■ 所给文本 ■
---

徐州解放比较早,解放军进驻了徐州后,工友便告诉渐渐好起来的耿林莽,可以通过书面的形式到人事部门请求参加革命工作。耿老就写了一个书面的申请,提出想到报社工作。很快他便得到了答复,让他到新徐日报去见负责人。当时的负责人是沙洪,他与耿老谈了大约半个小时,最后说过几天就给你消息。过了几天,耿老便到报社工作了。在《新徐日报》编新华社的电传稿。在报社工作期间耿老的心情很舒畅,报社一百多人,军事化管理,耿老的待遇是供给制,不仅穿军装,所有的生活所需都是公家配给。

---

■ 所给记录 ■
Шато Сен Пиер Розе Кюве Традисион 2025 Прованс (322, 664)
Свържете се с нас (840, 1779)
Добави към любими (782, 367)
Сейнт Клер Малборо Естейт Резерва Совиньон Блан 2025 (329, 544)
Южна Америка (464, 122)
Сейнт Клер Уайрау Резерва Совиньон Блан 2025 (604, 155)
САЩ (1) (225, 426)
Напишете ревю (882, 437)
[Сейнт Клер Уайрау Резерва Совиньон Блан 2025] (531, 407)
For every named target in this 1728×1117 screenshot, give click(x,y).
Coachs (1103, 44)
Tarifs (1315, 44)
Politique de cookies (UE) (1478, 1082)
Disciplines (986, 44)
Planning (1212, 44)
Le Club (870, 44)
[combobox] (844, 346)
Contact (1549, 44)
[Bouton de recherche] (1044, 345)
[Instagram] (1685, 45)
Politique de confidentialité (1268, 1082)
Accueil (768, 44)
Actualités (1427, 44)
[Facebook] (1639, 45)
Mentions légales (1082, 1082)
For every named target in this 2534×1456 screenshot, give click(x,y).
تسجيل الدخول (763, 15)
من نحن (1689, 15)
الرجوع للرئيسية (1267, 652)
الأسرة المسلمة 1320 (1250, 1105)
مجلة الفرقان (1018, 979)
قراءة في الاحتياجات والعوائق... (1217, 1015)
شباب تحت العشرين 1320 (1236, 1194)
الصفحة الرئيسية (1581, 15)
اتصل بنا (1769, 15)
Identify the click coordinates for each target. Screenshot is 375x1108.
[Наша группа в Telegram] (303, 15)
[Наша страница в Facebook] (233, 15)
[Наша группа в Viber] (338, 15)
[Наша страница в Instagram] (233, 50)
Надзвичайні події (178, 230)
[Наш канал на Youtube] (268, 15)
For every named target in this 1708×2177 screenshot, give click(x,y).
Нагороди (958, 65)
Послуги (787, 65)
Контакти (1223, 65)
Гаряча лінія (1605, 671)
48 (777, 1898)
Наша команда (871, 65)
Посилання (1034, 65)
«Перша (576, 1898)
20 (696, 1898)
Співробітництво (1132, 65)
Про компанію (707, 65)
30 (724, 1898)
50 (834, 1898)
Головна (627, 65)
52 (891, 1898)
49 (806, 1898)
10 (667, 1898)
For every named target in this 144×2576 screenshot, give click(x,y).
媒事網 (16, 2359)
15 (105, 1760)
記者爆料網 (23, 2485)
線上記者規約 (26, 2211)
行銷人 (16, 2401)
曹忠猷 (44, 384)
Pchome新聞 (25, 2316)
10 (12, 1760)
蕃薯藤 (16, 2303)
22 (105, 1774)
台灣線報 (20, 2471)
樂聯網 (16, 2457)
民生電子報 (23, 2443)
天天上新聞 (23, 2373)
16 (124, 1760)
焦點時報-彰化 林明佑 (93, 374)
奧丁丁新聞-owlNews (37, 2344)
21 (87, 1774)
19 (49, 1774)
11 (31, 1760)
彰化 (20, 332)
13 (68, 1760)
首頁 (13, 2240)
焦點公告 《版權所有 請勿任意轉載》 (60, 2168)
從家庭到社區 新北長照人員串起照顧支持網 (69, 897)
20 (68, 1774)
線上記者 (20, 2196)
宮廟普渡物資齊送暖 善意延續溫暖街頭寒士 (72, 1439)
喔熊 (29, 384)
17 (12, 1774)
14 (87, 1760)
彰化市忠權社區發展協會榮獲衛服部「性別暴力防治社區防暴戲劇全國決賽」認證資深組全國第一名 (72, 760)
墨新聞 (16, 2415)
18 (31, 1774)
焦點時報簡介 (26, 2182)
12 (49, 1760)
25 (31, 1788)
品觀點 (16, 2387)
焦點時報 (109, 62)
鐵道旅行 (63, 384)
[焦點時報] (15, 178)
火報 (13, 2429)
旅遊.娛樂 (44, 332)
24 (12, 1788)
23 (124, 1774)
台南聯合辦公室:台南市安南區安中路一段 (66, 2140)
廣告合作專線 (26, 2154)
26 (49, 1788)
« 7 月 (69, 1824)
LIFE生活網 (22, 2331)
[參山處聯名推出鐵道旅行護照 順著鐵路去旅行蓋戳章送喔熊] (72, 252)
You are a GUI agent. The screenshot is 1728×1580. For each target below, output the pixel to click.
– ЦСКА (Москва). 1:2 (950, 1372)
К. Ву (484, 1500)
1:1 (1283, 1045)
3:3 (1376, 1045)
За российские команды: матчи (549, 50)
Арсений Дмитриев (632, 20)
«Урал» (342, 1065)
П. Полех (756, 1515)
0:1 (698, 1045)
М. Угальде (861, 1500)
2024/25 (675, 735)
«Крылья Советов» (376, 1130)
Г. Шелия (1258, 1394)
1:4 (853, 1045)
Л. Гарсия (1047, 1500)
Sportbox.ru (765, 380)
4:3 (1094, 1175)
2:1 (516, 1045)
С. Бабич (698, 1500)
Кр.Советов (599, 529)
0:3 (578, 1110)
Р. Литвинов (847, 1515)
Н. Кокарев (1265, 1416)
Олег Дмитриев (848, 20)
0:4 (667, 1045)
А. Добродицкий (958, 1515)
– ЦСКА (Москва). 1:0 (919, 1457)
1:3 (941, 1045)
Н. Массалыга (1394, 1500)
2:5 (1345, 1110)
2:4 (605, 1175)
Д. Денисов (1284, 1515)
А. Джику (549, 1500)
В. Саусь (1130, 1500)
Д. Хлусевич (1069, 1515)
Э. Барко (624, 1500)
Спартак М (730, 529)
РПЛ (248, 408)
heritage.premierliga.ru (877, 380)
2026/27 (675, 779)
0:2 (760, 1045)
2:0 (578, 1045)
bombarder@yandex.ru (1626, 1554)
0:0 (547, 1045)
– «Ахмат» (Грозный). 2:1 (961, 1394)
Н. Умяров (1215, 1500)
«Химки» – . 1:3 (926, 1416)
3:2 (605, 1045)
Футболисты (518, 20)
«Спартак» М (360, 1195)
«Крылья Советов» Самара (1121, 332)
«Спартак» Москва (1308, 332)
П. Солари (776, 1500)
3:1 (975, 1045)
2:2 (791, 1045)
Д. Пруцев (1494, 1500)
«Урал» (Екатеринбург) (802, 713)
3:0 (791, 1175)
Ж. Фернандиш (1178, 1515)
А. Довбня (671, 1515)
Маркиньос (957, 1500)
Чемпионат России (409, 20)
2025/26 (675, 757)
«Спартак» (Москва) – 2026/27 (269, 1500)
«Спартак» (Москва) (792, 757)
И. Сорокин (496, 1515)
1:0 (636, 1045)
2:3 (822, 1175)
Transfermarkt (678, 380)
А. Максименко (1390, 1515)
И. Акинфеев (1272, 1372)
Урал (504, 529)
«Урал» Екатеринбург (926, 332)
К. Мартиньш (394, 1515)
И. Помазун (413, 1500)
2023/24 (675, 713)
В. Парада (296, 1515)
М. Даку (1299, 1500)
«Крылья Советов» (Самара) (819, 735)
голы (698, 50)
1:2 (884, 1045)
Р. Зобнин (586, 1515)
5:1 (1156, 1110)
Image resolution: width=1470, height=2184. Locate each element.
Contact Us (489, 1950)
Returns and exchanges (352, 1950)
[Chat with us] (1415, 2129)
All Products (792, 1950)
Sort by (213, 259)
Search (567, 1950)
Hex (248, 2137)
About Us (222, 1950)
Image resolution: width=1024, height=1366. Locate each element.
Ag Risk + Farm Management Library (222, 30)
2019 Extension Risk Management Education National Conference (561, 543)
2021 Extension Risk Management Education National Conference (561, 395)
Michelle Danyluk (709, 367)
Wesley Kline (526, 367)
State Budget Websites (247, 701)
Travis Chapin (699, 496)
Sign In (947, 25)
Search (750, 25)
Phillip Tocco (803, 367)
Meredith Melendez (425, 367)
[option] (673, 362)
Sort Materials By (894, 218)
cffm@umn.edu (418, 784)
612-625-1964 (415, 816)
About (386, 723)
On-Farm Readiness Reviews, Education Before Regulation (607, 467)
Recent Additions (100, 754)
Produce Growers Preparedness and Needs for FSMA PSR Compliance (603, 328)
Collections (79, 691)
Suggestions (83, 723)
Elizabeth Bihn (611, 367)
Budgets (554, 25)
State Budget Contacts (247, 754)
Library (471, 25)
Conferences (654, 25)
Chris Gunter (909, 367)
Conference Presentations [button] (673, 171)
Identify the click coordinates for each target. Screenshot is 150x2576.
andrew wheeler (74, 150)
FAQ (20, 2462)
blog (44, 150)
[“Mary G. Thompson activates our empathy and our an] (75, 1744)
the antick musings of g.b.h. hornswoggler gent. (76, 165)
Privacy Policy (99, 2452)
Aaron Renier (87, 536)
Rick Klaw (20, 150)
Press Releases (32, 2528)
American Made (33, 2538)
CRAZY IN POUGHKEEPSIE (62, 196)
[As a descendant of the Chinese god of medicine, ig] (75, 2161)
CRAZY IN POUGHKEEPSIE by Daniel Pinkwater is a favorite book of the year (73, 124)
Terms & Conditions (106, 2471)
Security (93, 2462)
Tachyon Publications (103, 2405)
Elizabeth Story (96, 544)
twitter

---

■ 任务说明 ■
1: 原样输出上文讲耿林莽进报社工作的那段文字中从“徐州解放比较早,解放军进驻了”一直到“所有的生活所需都是公家配给。”的部分。
2: 原样返回上面记录中从含有“[Instagram] (1685, 45)”的那一行一直到含有“الأسرة المسلمة 1320 (1250, 1105)”的那一行，首尾两行都算在内，其余内容一概不要。

■ 各题答案 ■
1:
徐州解放比较早,解放军进驻了徐州后,工友便告诉渐渐好起来的耿林莽,可以通过书面的形式到人事部门请求参加革命工作。耿老就写了一个书面的申请,提出想到报社工作。很快他便得到了答复,让他到新徐日报去见负责人。当时的负责人是沙洪,他与耿老谈了大约半个小时,最后说过几天就给你消息。过了几天,耿老便到报社工作了。在《新徐日报》编新华社的电传稿。在报社工作期间耿老的心情很舒畅,报社一百多人,军事化管理,耿老的待遇是供给制,不仅穿军装,所有的生活所需都是公家配给。

2:
[Instagram] (1685, 45)
Politique de confidentialité (1268, 1082)
Accueil (768, 44)
Actualités (1427, 44)
[Facebook] (1639, 45)
Mentions légales (1082, 1082)
For every named target in this 2534×1456 screenshot, give click(x,y).
تسجيل الدخول (763, 15)
من نحن (1689, 15)
الرجوع للرئيسية (1267, 652)
الأسرة المسلمة 1320 (1250, 1105)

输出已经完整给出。